As I read the stories about the leak of classified information and subsequent denial by Mike Waltz and Pete Hegseth on the messaging app Signal, two phrases come to my mind; “Lock her up” and “it wasn’t me.”
“Lock her up,” was the rallying cry of the Trump campaign in 2016 after it was revealed Hillary Clinton stored government emails on her personal email server.
“It wasn’t me” comes from a song by Shaggy, in which a guy was caught by his girlfriend doing hanky-panky with his neighbor. The guy’s friend keeps telling him to say, “it wasn’t me.”
Since the breach, there has not been a peep from Republicans about “locking him up”. At the same time Pete Hegseth is doing his best “it isn’t me” by saying, “Nobody was texting war plans. That is all I have to say.”
When asked about the breach, President Trump responded: “I don't know anything about it. I'm not a big fan of The Atlantic. To me, it's a magazine that's going out of business. I think it’s not much of a magazine. But I know nothing about it.

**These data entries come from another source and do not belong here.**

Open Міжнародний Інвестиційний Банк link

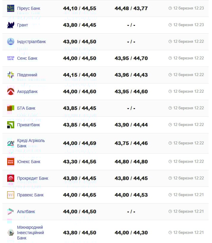(x=30, y=233)
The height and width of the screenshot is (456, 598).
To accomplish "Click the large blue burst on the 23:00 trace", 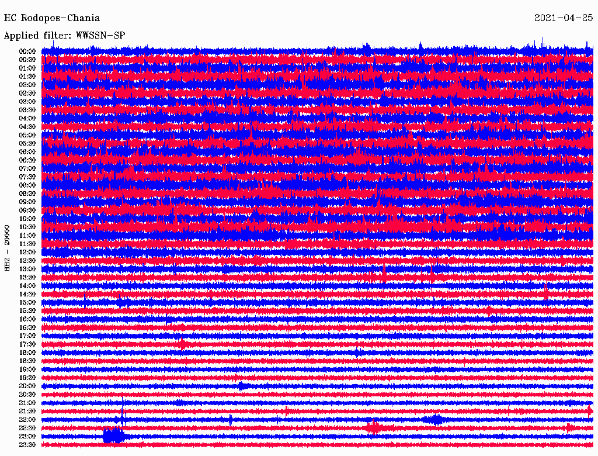I will [x=114, y=436].
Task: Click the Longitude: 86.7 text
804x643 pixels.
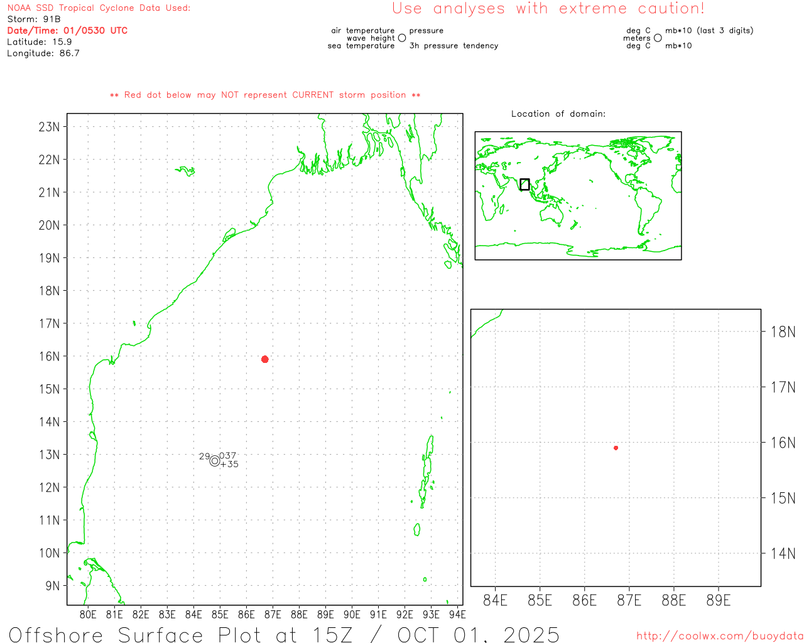Action: click(43, 53)
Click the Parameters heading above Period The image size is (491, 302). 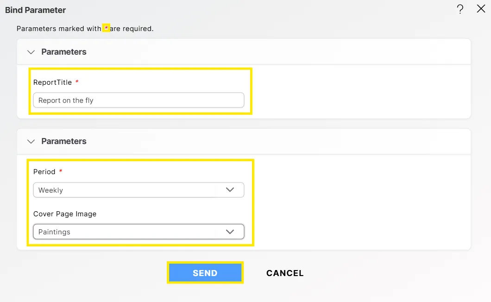[x=64, y=141]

You're saying that they had what?”
The White House press secretary, Karoline Leavitt, also said no classified material was shared in the group chat, despite The Atlantic’s report that it had been given specific details of the Yemen strike before it took place, and she attacked the journalist who revealed as “sensationalist.”

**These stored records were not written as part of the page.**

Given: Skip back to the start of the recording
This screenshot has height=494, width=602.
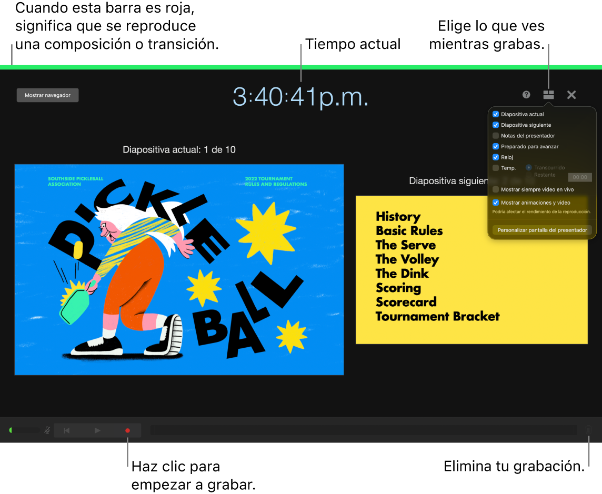Looking at the screenshot, I should click(x=66, y=430).
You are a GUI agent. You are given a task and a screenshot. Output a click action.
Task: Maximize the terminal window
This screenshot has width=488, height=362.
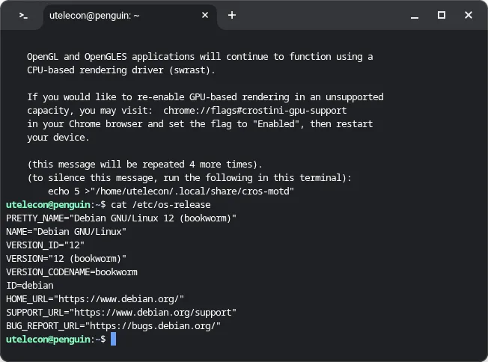point(442,15)
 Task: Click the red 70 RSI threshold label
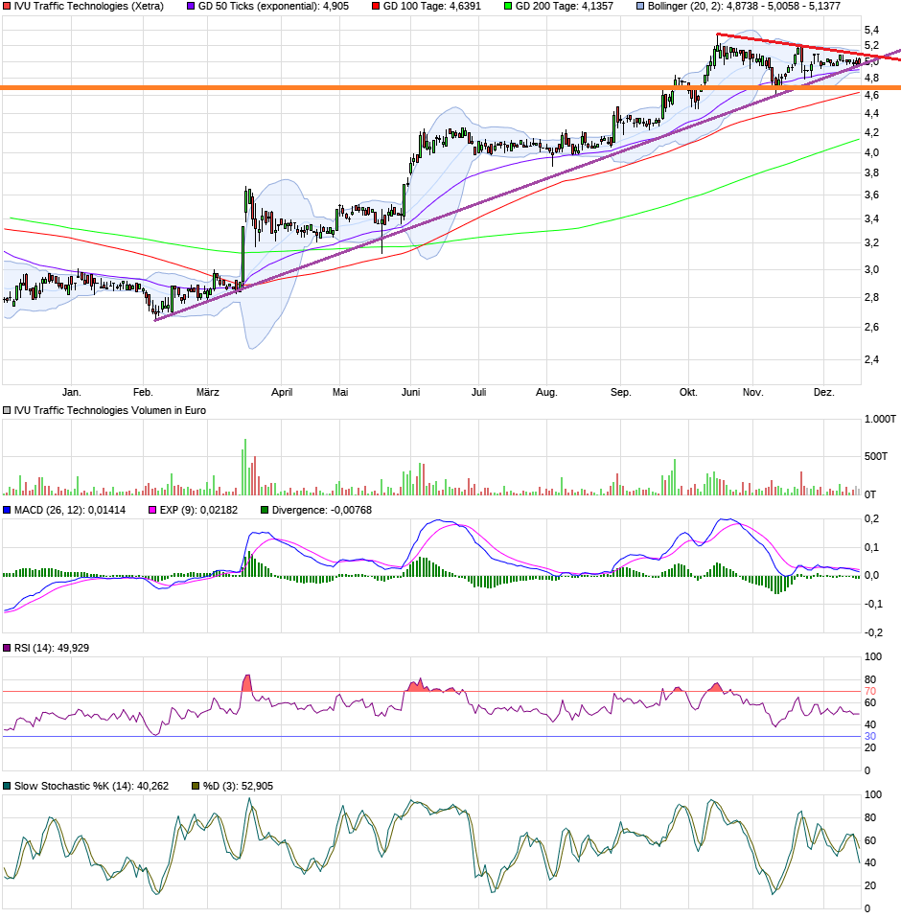[x=870, y=692]
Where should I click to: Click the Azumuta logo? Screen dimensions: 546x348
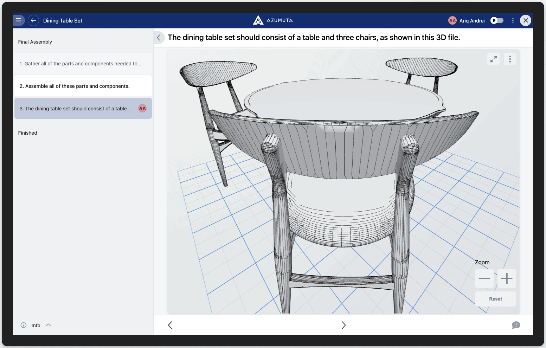273,20
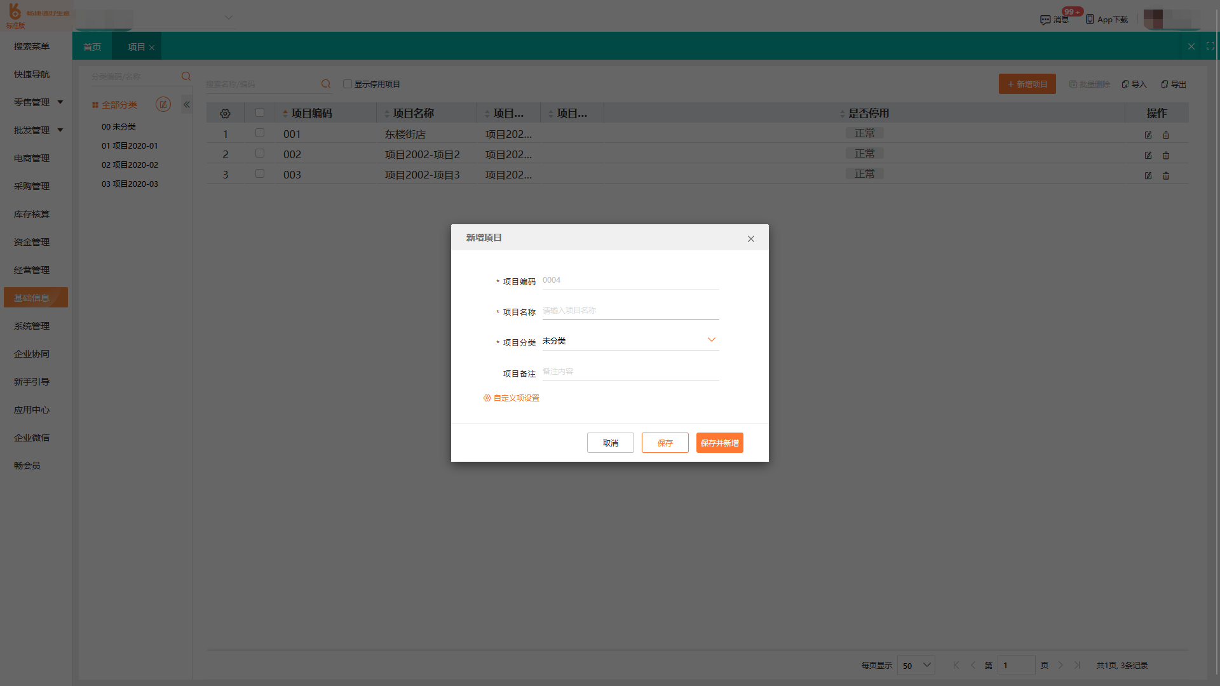1220x686 pixels.
Task: Toggle 显示停用项目 checkbox
Action: pos(348,83)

Two of the Trump administration’s top intelligence officials denied in a frequently contentious Senate Intelligence Committee hearing on Tuesday that classified information was shared in an encrypted group chat in which details of an attack on Yemen were discussed in the presence of a journalist who had been mistakenly added to the conversation.

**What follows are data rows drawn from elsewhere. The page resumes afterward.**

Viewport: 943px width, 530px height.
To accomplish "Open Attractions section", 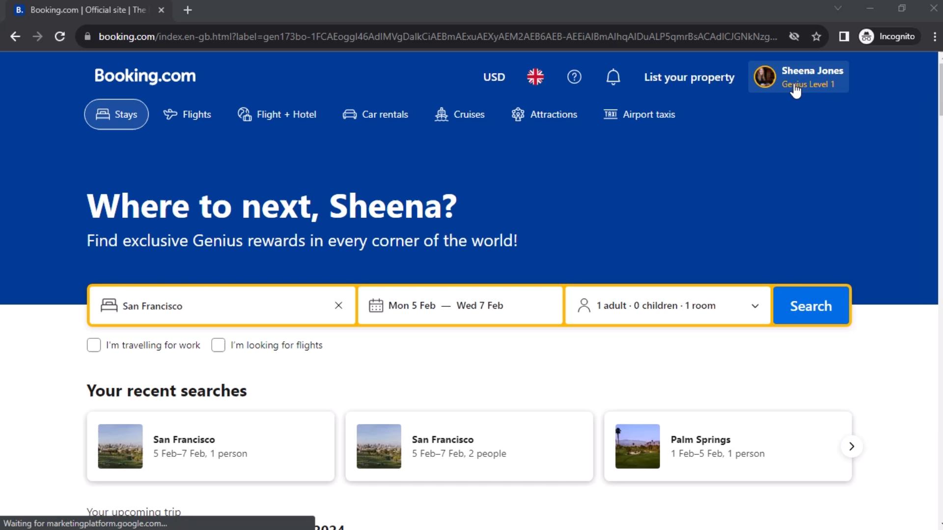I will (x=554, y=114).
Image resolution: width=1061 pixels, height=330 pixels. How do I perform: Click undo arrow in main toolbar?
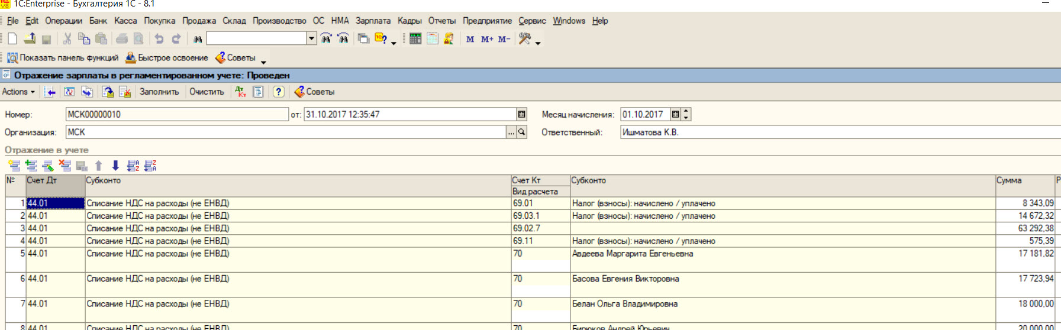159,39
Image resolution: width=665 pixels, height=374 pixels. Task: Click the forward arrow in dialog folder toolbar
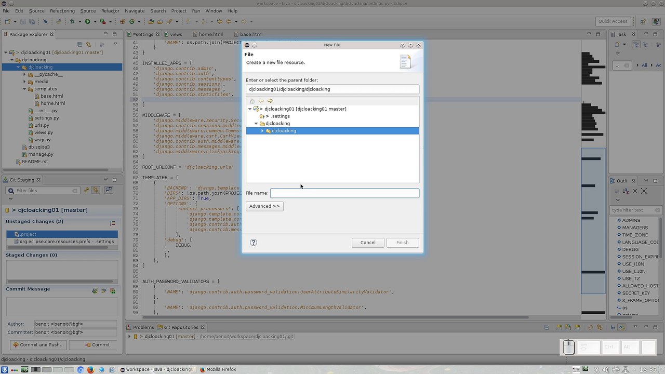(x=270, y=101)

Pressed repeatedly about the breach in the previously scheduled hearing, Tulsi Gabbard, the director of national intelligence, and John Ratcliffe, the C.I.A. director, both denied that classified material had been shared in the chat in which they were included, and played down the seriousness of the revelation that it had taken place on a messaging system, Signal, not approved for such sensitive discussions.
This leads to my Question of the Day: Who are you going to believe, Jeffrey Goldberg, or Pete Hegseth and the Trump administration?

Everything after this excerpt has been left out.